* **Tasks for this exercise**
1. From the article on organ donation rules for gay men, list the infections that all organ donors are screened for with nucleic acid testing.
2. Using the article on organ donation rules for gay men, explain why the "increased risk donor" label was removed.

* **Reading text**
Can Gay Men Donate Organs? Tissue, Cornea, and Blood Rules
Gay men can donate organs without restriction, but tissue and cornea donation rules are surprisingly different. Here's how the policies actually work.
Gay men can donate organs without restriction, but tissue and cornea donation rules are surprisingly different. Here's how the policies actually work.
Gay and bisexual men can register as organ donors in the United States, and sexual orientation does not disqualify anyone from donating organs after death or while living. However, the broader picture is more complicated than a simple yes or no. While organ donation rules have loosened significantly in recent years, federal restrictions on tissue donation — corneas, skin, ligaments, and other non-organ tissues — remain far more restrictive for men who have sex with men. Understanding the difference between these two categories, and the separate agencies that regulate them, is essential to grasping where U.S. policy actually stands.
The U.S. Department of Health and Human Services oversees organ donation policy, and its current guidelines do not prohibit gay or bisexual men from donating organs, whether as deceased or living donors. Sexual orientation and gender identity are not disqualifying factors for organ donor registration.1LifeSource. Donation in the LGBTQIA+ Community
The U.S. Public Health Service updated its guidelines for solid organ donors in 2020, narrowing the window in which a donor’s sexual history is flagged. Under the previous 2013 guidelines, if a man had sex with another man within the past 12 months before death, his organs were labeled as coming from an “increased risk donor” — a designation that often discouraged transplant teams and recipients from accepting them. The 2020 revision made two important changes: it shortened that look-back window from 12 months to 30 days, and it eliminated the “increased risk donor” label entirely, replacing it with a more neutral assessment of specific risk factors.2CDC. Assessing Solid Organ Donors and Monitoring Transplant Recipients for HIV, HBV, and HCV Infection
Practically, this means that if a male organ donor had sex with another man more than 30 days before his death, the issue does not come up at all. If he had sex with a man within the previous 30 days, transplant centers are required to share that information as part of the standard informed consent process — but the recipient or their medical decision-maker decides whether to accept the organ. The organ is not automatically discarded.3NPR. Gay, Bisexual Men Donate Corneas, Blood, Organs
The removal of the “increased risk” label was deliberate. Public health officials found that the term created “cognitive bias” among clinicians and patients, leading to otherwise viable organs being turned down. Under the current system, all organ donors are screened with nucleic acid testing for HIV, hepatitis B, and hepatitis C, and all transplant recipients are monitored for these infections in the weeks following surgery, regardless of who the donor was.2CDC. Assessing Solid Organ Donors and Monitoring Transplant Recipients for HIV, HBV, and HCV Infection
For living organ donation — most commonly a kidney — the rules are even more straightforward. Anyone of any gender, gender identity, or sexual orientation can register to become a living organ donor. There are no behavioral restrictions tied to sexual activity, unlike blood donation screening.4National Kidney Registry. Can LGBTQ+ People Be Kidney Donors?

* **Dataset section**
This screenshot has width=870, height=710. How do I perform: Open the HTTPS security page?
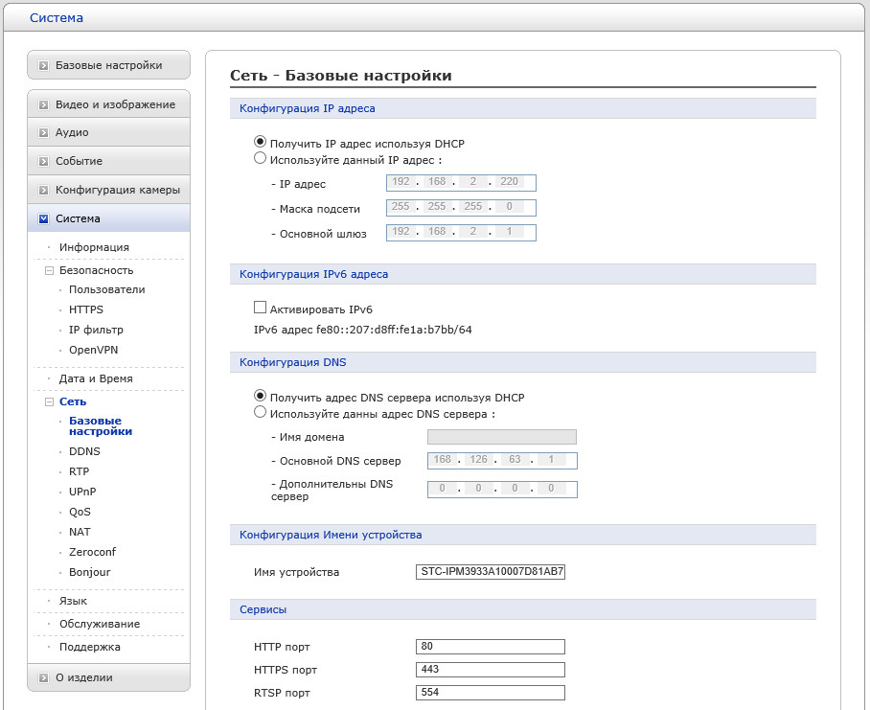pos(86,309)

* **Solved tasks**
1. HIV, hepatitis B, and hepatitis C.

2. Public health officials found that the label created "cognitive bias" among clinicians and patients. That bias led to otherwise viable organs being turned down.